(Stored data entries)
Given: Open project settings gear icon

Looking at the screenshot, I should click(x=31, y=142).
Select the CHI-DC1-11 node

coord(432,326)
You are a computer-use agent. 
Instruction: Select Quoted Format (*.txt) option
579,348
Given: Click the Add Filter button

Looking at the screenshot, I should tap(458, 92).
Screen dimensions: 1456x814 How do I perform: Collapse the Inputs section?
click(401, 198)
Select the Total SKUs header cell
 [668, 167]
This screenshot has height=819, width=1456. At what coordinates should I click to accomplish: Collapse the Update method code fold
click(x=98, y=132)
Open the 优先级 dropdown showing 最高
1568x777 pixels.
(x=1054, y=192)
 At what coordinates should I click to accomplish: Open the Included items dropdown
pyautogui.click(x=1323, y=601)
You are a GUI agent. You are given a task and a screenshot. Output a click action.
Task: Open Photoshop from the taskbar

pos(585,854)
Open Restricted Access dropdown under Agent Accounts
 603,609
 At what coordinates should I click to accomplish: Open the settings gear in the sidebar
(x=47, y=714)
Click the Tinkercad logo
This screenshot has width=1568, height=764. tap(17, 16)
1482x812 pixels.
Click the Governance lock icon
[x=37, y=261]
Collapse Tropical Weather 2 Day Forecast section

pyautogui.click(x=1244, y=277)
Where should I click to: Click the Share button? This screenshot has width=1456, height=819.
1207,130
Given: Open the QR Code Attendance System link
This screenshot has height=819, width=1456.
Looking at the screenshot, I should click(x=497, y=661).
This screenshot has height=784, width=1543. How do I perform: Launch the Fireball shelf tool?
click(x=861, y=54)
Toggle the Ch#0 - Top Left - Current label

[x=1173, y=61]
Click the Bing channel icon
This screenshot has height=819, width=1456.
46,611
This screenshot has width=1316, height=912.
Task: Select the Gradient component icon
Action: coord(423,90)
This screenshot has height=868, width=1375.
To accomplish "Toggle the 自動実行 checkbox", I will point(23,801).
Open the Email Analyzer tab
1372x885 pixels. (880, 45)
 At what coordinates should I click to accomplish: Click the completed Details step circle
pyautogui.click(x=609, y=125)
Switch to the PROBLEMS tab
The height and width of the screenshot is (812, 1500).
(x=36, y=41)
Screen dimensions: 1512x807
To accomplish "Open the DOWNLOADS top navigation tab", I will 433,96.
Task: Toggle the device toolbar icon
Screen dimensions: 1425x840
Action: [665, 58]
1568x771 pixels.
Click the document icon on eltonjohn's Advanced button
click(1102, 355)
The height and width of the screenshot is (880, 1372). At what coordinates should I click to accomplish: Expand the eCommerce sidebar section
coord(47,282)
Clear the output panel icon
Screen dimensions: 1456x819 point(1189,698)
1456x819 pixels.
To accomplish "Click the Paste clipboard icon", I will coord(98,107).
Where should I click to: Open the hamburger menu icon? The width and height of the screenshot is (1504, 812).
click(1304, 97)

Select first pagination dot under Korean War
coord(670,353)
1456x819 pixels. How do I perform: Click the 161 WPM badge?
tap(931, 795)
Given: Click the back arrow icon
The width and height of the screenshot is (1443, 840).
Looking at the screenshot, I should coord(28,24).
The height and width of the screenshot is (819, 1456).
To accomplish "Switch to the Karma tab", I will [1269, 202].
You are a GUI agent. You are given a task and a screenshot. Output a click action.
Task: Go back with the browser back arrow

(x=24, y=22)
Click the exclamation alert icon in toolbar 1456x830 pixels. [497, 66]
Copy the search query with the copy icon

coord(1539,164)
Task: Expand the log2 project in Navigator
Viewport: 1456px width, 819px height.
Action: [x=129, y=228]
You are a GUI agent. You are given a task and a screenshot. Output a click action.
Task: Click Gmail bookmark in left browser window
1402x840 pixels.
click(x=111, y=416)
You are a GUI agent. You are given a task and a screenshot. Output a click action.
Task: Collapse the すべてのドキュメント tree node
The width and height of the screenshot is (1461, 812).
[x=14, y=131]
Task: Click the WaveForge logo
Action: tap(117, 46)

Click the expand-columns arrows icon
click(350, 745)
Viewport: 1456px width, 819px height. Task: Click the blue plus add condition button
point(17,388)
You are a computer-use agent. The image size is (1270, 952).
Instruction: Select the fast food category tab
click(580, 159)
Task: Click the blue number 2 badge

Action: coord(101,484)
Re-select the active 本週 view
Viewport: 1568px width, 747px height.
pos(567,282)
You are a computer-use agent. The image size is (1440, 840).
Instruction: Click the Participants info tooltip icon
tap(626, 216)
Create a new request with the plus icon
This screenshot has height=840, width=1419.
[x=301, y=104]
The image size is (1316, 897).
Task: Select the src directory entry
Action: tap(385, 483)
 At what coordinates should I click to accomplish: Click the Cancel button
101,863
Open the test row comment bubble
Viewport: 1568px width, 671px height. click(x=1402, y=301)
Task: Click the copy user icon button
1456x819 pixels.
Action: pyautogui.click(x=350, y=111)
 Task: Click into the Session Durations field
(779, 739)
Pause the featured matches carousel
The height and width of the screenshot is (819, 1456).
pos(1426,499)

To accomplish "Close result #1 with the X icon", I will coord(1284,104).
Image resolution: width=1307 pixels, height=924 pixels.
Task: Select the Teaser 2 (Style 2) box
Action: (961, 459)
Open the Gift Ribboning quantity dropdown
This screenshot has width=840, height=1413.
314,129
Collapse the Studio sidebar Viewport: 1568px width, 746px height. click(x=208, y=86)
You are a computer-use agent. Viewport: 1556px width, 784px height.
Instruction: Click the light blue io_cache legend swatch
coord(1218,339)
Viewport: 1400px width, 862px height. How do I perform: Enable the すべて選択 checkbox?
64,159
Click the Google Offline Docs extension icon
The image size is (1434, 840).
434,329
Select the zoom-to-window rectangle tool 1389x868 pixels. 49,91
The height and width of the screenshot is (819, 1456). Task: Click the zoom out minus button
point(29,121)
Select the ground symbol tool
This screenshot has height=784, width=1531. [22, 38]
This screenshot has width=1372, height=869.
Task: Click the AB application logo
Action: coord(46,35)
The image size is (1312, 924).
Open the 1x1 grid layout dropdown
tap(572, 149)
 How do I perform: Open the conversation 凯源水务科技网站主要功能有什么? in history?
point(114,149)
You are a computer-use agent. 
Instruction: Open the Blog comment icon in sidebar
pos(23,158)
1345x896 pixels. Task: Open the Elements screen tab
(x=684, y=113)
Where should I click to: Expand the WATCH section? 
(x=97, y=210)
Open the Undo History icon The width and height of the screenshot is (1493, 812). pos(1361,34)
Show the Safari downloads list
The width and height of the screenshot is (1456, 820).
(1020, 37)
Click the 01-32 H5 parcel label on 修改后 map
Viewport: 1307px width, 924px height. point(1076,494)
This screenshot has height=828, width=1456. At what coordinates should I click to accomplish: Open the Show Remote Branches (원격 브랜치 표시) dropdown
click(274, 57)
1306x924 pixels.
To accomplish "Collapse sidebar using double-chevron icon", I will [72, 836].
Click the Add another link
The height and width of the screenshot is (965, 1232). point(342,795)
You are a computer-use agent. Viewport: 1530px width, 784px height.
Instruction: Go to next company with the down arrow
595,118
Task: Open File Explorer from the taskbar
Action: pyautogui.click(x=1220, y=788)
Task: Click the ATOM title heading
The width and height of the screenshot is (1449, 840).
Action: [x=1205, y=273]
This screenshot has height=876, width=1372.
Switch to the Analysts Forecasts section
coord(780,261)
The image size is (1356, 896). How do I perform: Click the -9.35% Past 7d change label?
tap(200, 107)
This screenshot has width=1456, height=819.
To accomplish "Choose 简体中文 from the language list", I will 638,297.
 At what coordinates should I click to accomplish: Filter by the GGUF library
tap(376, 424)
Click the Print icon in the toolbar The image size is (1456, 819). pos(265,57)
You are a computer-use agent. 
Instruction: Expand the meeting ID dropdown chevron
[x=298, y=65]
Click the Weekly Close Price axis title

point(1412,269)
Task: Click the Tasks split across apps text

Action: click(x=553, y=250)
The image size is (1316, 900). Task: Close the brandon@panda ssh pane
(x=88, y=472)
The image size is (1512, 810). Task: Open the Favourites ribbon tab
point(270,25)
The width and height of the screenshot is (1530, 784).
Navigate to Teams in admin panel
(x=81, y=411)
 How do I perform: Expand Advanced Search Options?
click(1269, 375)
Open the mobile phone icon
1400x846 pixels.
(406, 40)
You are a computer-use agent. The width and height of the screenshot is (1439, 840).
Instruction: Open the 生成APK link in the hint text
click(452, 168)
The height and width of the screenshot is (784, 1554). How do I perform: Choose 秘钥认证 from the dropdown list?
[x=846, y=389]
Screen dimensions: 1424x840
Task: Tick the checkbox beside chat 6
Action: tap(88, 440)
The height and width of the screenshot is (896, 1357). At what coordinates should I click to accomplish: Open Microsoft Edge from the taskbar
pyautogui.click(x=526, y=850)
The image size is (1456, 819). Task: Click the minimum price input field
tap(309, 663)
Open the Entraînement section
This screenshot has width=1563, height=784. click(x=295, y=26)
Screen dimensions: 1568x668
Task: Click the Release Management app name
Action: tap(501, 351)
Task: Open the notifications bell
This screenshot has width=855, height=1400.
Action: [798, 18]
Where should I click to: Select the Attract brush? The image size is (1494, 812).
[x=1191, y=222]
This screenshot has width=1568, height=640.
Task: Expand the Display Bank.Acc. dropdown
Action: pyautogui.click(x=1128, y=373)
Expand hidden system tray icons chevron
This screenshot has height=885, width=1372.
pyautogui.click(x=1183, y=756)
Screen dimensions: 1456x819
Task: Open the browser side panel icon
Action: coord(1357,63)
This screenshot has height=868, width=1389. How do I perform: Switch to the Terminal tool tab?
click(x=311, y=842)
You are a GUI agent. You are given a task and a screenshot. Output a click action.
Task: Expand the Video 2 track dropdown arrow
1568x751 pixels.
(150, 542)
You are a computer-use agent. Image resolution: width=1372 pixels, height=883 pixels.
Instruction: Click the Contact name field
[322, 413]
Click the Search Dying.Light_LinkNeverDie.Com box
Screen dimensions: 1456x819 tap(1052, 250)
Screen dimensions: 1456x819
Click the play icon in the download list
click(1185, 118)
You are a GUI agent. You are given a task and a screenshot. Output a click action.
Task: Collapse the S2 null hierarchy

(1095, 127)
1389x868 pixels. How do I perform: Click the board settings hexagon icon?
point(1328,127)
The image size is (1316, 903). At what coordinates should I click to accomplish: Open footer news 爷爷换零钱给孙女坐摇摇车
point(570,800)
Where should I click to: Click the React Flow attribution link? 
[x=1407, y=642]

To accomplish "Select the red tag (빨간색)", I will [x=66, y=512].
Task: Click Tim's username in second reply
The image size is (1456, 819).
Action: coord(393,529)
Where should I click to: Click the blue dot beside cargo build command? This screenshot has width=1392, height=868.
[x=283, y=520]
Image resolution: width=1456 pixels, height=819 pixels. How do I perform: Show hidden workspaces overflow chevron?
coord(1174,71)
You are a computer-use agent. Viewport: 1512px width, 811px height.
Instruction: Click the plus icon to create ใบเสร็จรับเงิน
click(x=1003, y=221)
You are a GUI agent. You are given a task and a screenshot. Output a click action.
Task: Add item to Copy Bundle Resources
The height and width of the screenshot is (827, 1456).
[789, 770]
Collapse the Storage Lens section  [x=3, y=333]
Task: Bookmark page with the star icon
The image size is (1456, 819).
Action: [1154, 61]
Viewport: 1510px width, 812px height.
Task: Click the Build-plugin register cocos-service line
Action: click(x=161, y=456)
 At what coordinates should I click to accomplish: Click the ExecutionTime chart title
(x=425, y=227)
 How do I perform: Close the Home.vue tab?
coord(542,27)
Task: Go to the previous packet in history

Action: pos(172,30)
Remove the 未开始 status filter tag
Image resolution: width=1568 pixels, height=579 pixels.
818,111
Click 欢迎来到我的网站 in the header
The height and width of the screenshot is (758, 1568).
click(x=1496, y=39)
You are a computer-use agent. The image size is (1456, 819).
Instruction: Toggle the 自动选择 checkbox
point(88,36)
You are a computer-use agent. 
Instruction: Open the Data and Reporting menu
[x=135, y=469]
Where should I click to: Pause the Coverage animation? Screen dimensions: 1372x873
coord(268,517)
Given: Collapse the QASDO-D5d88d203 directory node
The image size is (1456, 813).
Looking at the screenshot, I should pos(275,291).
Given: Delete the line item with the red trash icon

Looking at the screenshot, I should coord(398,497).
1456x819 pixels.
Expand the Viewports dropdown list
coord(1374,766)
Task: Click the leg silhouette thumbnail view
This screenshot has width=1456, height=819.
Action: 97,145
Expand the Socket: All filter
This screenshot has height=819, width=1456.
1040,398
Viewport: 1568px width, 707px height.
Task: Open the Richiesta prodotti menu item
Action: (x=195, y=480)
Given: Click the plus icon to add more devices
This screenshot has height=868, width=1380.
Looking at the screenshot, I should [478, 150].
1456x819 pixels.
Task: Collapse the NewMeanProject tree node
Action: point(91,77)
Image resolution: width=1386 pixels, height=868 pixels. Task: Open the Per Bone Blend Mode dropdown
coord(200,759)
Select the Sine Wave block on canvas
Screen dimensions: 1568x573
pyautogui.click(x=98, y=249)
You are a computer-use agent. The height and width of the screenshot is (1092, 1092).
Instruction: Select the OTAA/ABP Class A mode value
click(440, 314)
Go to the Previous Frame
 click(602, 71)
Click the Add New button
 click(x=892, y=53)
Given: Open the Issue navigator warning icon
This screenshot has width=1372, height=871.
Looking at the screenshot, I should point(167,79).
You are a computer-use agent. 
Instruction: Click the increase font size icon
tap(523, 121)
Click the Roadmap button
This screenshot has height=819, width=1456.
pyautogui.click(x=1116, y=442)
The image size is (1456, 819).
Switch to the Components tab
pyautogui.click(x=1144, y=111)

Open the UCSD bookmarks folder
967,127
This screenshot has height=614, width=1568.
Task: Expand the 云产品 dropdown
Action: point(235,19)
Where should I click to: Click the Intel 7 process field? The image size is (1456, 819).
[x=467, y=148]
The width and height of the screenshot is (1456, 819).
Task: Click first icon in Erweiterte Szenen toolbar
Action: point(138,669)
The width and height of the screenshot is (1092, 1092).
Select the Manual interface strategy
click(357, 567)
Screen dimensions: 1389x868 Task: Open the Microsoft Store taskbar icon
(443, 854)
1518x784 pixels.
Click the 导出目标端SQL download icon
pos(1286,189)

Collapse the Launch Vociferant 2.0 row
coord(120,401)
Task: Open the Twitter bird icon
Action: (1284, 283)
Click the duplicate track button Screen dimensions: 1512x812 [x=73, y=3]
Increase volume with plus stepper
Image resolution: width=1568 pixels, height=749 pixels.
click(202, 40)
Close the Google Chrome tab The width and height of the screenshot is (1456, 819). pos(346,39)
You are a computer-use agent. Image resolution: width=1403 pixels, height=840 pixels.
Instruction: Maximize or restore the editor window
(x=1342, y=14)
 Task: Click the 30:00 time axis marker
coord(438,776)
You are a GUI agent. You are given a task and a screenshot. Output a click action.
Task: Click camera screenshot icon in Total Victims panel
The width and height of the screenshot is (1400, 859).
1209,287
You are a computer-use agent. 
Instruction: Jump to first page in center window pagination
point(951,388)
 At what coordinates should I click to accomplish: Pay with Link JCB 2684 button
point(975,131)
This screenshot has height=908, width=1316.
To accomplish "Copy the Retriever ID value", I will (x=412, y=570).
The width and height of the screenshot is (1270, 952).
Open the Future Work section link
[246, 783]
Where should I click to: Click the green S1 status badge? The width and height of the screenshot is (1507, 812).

* **What this task involves**
Could you restate, word for word, the lines above from the one with "Click the Tinkercad logo" to the one with "Given: Open the QR", both included?

* **Your solution**
Click the Tinkercad logo
This screenshot has width=1568, height=764. tap(17, 16)
1482x812 pixels.
Click the Governance lock icon
[x=37, y=261]
Collapse Tropical Weather 2 Day Forecast section

pyautogui.click(x=1244, y=277)
Where should I click to: Click the Share button? This screenshot has width=1456, height=819.
1207,130
Given: Open the QR Code Attendance System link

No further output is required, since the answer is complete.